И с годами скваттеры стали уже не скваттерами, а собственниками; и дети их выросли и народили детей на этой земле. И они утолили свой голод, звериный голод, сосущий, терзающий внутренности голод, утолить который могли только земля, вода, благодатное небо над этой землей, зеленые всходы, набухающие соками корни. Они владели всем этим в столь полной мере, что перестали что-либо видеть вокруг себя. Их уже не терзала тоска по акру плодородной земли и по блестящему на солнце плугу, по семенам и по ветряной мельнице, помахивающей крыльями. Они уже не вставали до зари, прислушиваясь к первому чириканью сонных птиц, не чувствовали на лице утреннего ветерка, не дожидались первых лучей, чтобы выйти на милое их сердцу поле. Все это отошло в прошлое; урожай исчислялся теперь долларами, земля оценивалась как основной капитал плюс проценты, урожаи покупались и продавались еще до посева. И теперь неурожайный год, засуха и наводнение стали для них не смертью, на какой-то срок обрывающей течение жизни, а всего лишь убытком. И деньги измельчили их любовь к земле, и их страсть каплю за каплей высушили проценты, и они стали теперь не фермерами, а мелкими лавочниками, торгующими урожаем, мелкими фабрикантами, которые продают прежде, чем производят. А потом неудачливым лавочникам пришлось распроститься со своей землей и уступить ее лавочникам более деловым. Как бы человек ни был разумен, как бы он ни любил землю и зеленые всходы, это не помогало ему уцелеть, если из него не получалось лавочника. И с годами землей завладели крупные дельцы; и участки становились все крупнее, но число их уменьшалось.

Теперь земледелие стало промышленностью, и собственники пошли по пути древнего Рима, хотя сами они не подозревали этого. Они ввозили рабов, хотя и не называли этих людей рабами: китайцев, японцев, мексиканцев, филиппинцев. Эти люди могут прожить на одном рисе и бобах, говорили крупные дельцы. Много ли таким надо? Платить им как следует? Да они не будут знать, на что тратить деньги. Вы посмотрите, как они живут. Вы посмотрите, что они едят. А если начнут привередничать — высылайте их отсюда немедленно.

Земельные участки росли и росли, число владельцев уменьшалось. А число фермеров, оставшихся на земле, стало просто жалким. Побои, страх и голод довели ввезенных рабов до того, что многие из них вернулись к себе на родину, Другие отбились от рук, и их перестреляли или выгнали из страны.

И с этой земли стали собирать совсем другие урожаи: фруктовые деревья заняли место зерновых полей, и в низинах теперь росли овощи на потребу всему миру — салат, цветная капуста, артишоки, картофель, — все низкорослое, приземистое.
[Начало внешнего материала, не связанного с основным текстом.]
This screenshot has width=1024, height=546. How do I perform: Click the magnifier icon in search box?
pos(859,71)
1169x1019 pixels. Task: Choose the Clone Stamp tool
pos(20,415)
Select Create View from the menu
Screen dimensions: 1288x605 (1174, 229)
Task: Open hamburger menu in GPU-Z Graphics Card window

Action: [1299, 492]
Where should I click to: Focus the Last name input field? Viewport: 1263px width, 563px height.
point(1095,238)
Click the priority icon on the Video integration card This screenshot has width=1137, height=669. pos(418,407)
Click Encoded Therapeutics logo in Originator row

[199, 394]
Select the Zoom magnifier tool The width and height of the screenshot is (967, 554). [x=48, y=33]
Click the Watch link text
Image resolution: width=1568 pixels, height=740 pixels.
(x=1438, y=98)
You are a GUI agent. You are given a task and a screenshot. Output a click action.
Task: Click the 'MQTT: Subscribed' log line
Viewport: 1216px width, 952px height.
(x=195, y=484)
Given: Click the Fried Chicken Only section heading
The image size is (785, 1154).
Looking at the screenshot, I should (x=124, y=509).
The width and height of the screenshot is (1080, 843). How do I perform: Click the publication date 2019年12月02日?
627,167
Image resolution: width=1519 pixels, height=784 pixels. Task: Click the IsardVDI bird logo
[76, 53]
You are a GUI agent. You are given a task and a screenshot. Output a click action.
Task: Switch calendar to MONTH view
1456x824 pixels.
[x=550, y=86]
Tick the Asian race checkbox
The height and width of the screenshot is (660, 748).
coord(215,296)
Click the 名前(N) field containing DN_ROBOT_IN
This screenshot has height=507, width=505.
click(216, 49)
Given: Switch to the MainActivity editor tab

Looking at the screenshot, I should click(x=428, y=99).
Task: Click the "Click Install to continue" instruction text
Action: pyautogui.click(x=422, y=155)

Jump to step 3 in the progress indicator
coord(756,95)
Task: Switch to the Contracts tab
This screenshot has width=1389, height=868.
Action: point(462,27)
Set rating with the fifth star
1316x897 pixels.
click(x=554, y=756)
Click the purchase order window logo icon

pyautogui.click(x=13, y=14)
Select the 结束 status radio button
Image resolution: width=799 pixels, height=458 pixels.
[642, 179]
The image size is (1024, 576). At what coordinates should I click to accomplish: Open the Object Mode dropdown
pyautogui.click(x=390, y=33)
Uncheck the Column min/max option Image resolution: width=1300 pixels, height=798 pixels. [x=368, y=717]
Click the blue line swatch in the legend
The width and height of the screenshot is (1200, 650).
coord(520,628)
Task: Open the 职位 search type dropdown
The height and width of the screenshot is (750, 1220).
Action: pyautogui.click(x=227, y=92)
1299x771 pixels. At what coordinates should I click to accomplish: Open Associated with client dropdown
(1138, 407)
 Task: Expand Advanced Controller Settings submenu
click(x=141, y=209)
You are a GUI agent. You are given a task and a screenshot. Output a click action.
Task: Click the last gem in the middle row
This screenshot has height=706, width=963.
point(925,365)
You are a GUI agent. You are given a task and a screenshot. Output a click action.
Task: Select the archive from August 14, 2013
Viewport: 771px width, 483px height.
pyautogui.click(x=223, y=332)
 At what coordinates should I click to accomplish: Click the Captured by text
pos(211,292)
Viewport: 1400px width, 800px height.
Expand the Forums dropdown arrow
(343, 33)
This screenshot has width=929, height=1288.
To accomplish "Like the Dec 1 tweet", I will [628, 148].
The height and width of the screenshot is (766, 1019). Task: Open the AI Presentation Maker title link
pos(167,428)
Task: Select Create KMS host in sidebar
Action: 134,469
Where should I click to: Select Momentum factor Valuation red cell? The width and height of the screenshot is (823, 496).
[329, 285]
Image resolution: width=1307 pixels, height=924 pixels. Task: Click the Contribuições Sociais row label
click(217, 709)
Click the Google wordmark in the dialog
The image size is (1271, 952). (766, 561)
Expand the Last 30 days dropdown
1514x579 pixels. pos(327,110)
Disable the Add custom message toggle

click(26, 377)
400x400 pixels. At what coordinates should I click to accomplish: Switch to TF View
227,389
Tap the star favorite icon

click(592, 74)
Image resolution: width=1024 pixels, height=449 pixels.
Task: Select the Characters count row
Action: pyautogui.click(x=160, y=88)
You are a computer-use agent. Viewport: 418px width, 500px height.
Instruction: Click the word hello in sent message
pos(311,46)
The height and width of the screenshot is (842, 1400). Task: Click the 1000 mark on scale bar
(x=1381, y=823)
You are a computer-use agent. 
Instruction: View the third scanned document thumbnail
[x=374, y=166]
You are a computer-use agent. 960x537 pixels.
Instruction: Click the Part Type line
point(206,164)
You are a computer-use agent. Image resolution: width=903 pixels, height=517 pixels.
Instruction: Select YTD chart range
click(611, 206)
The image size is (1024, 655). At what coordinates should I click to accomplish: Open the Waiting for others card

С косой, с плугом, с вилами человек работает стоя, но ему приходится ползать, как букашке, между грядками салата, ему приходится гнуть спину и тащить за собой длинный мешок между грядками хлопчатника, ему приходится, точно кающемуся грешнику, становиться на колени перед цветной капустой.

И теперь хозяева уже не работали на своих фермах. Хозяйство велось на бумаге; хозяева забыли землю — забыли как она пахнет, какая она на ощупь — и помнили только то, что они владеют ею, помнили только доходы и убытки, которые она приносит им. И некоторые фермы разрослись до таких размеров, что один человек уже не мог держать в голове все хозяйство; они разрослись до таких размеров, что здесь уже была нужна целая армия бухгалтеров, которые подсчитывали проценты, прибыли и убытки; химиков, которые исследовали почву и обогащали ее; управляющих, которые наблюдали за тем, чтобы люди, согнувшиеся в три погибели, двигались вдоль грядок так быстро, как только позволяли силы. И такой фермер на самом деле становился лавочником и открывал лавку. Он платил людям деньги и продавал им продукты — и получал свои деньги обратно. А в дальнейшем он уже переставал платить и тем самым экономил на ведении конторских книг. На этих фермах продукты отпускались в кредит. Человек работал и кормился; а когда работа кончалась, он обнаруживал, что задолжал компании. И владельцы не только перестали трудиться на своих фермах — многие из них даже никогда не видели, какие они, эти фермы.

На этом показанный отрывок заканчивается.